Command line options and Help system

After setting up the VTune environment variables you can view the set of options using 'amplxe-cl -h' The available actions are:


Type 'amplxe-cl -help <action>' for help on a specific action.

Analysis types in VTune

Intel® VTune Analyzer supports two types of profiling: Time Based profiling and Event Based profiling. Time based profiling utilizes a system clock and reports how time is spent in various parts of a program. This is the “traditional” method of profiling. Event Based profiling utilizes hardware counters to count the number of events generated by various parts of a program. Events one may want to track are, for example, cache hits and cache misses at various levels of cache.

VTune organizes its various analysis types into templates.
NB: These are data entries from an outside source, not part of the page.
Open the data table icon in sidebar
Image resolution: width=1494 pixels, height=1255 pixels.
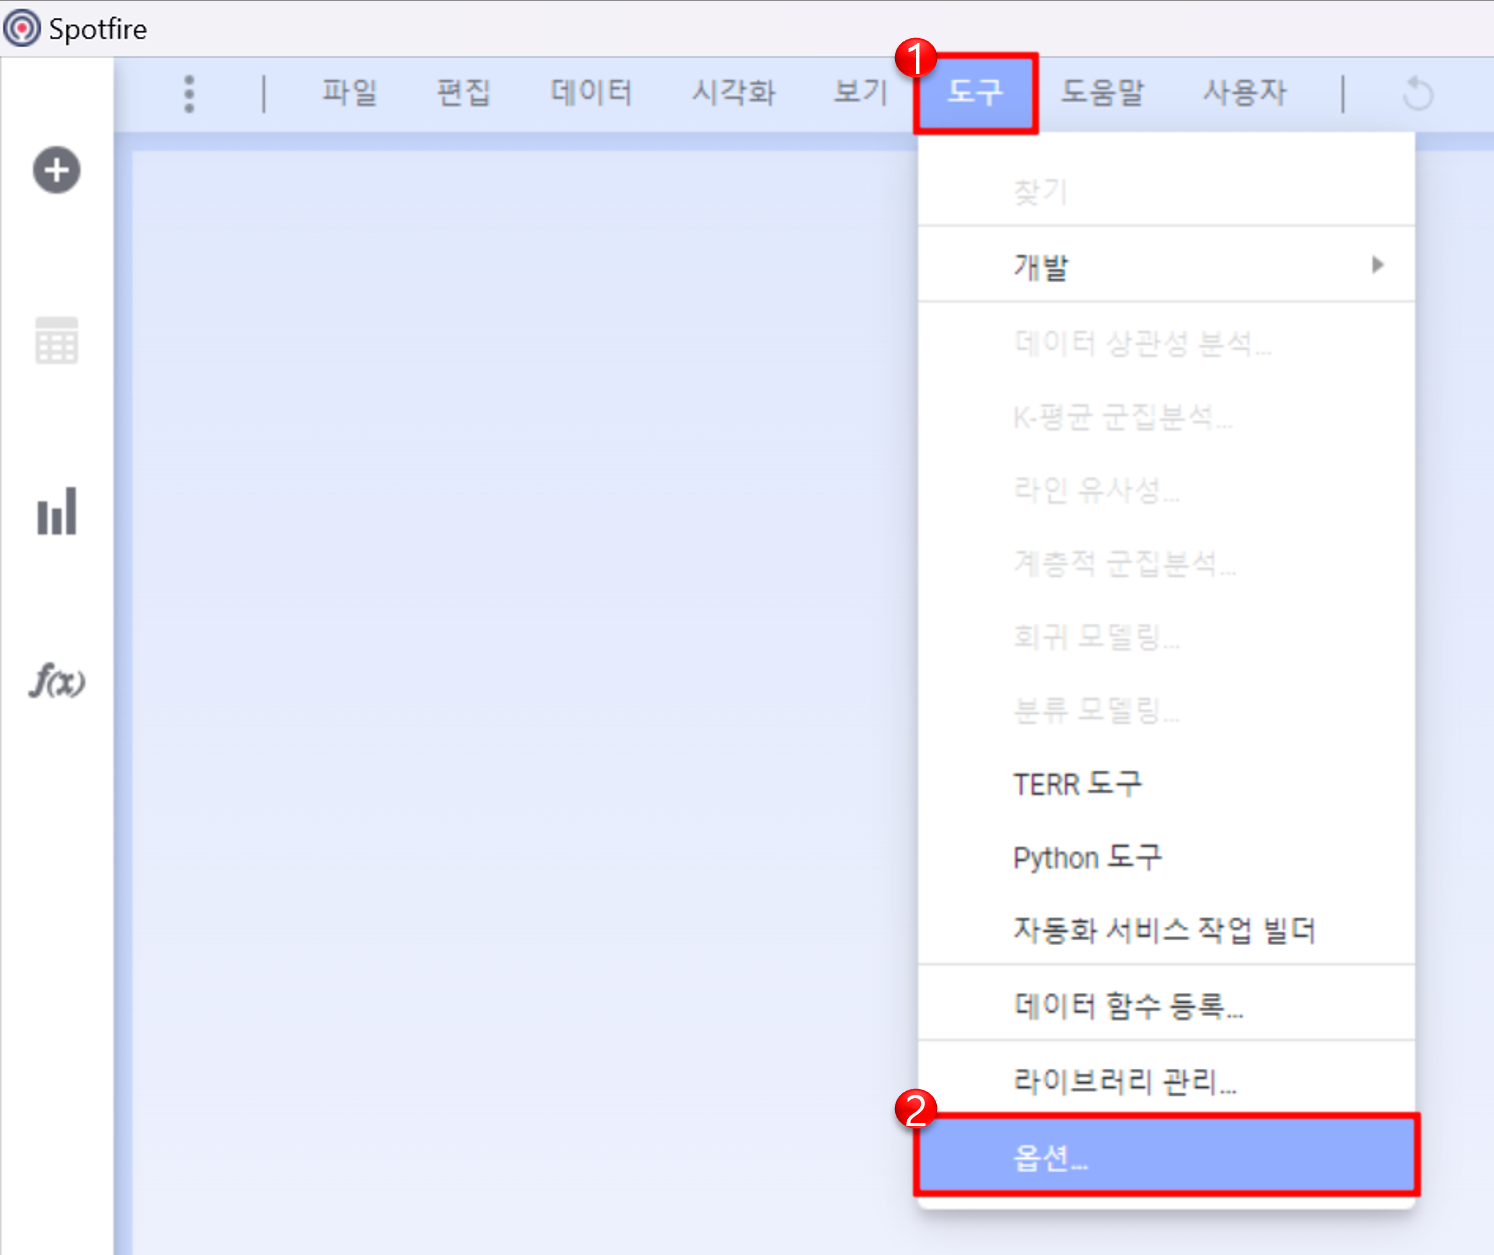56,341

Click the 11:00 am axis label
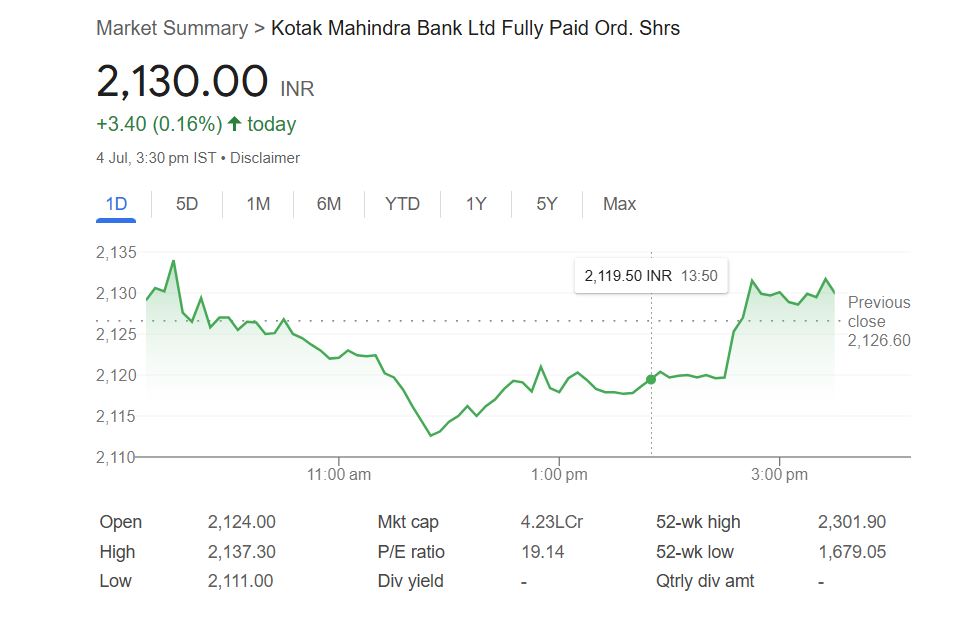point(339,475)
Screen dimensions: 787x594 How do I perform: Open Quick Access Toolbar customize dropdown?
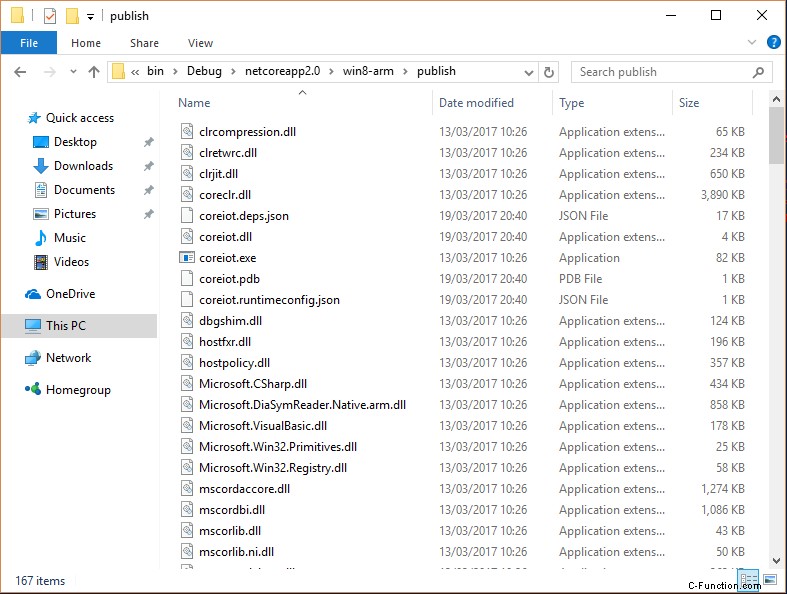[x=90, y=16]
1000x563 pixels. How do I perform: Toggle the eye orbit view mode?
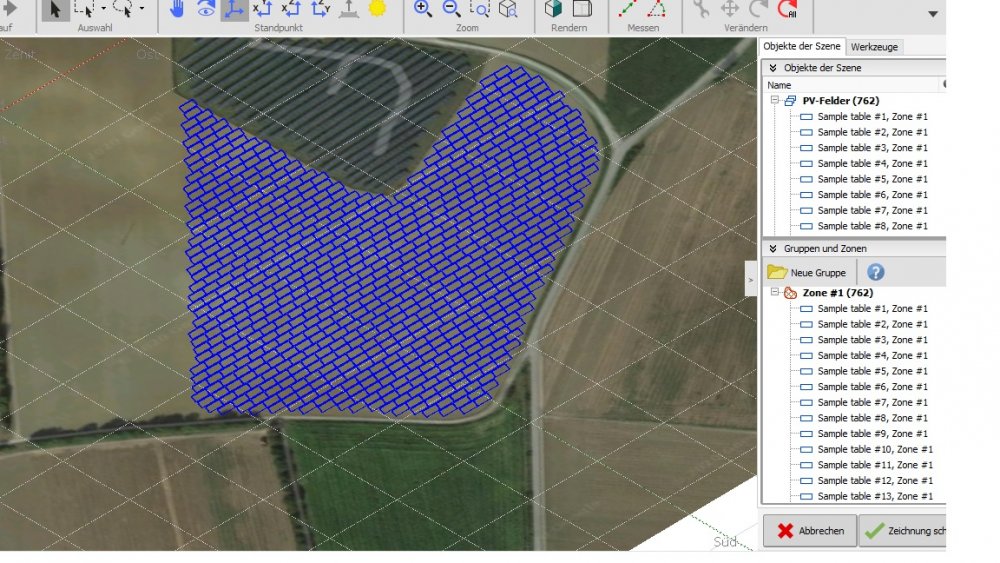pyautogui.click(x=205, y=9)
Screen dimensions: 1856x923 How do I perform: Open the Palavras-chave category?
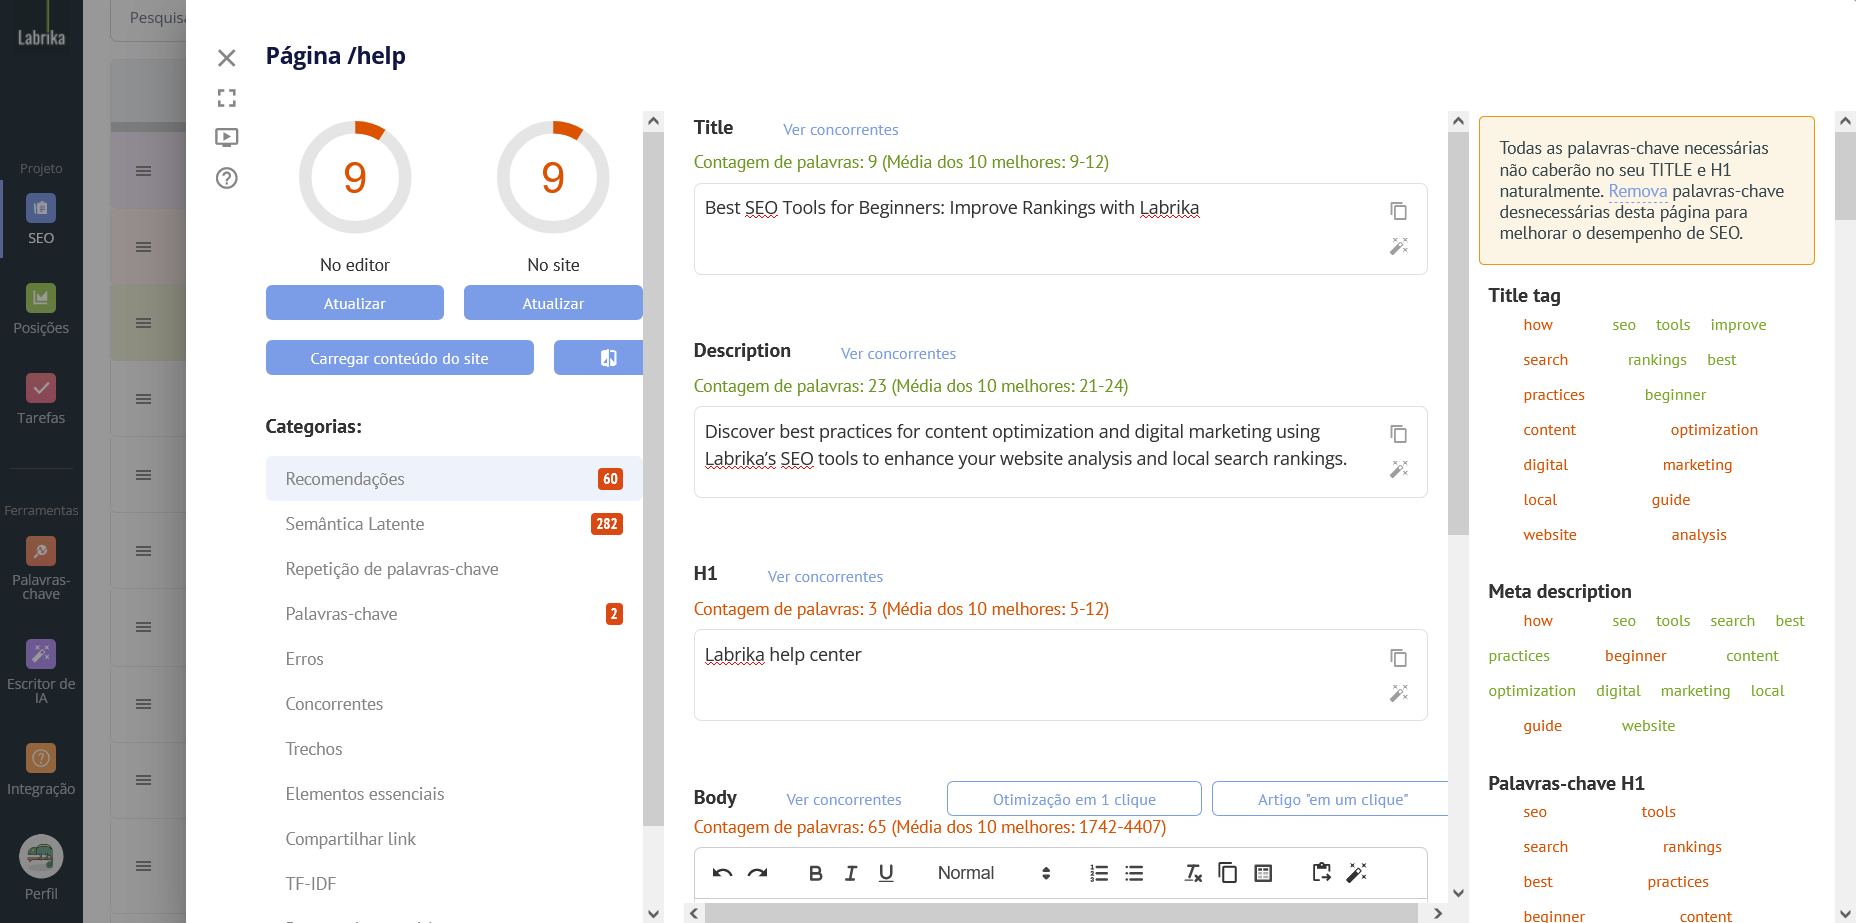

The templates named “Hotspots”, “Concurrency” and “Locks and Waits” are all time based analyses. The rest of the templates are Event Based analyses.  The simplest event based analysis one can run is called “Advanced Hotspots”. This analysis tracks the “Clockticks” and the “Instructions Retired” events only. Users new to Event Based analysis should start with this template. A more complex, and complete, Event Based analysis type is called “General Exploration”. A short description of “Advanced Hotspots” and “General Exploration” is provided below. For more details the user should consult the documentation system built into the tool. All VTune documentation is also available online.

Advanced hotspots analysis

The Advanced Hotspots Analysis will show where your application is spending its time, including information related to OpenMP parallelism. Ensure that the OpenMP runtime library used in the application (e.g. libiomp5.so) is available on the system doing the analysis. This is required to accurately analyze OpenMP overhead.

Using the GUI use the Bottom-up view to see time spent at various granularities; for example Function or Module granularities. This can be changed in the Grouping drop-down menu. Focus tuning efforts on the hot portions of your application.

General Exploration

KNL supports 512 bit vector instructions. To optimize for KNL, an application should take advantage of these large vector units with heavily vectorized code. Look at the metric VPU Utilization to determine the areas of high and low vectorization. The VPU Utilization metric is also available in the Bottom-up view of the General Exploration viewpoint. Locate hotspots with low VPU Utilization and try to improve their usage of the AVX512 capabilities.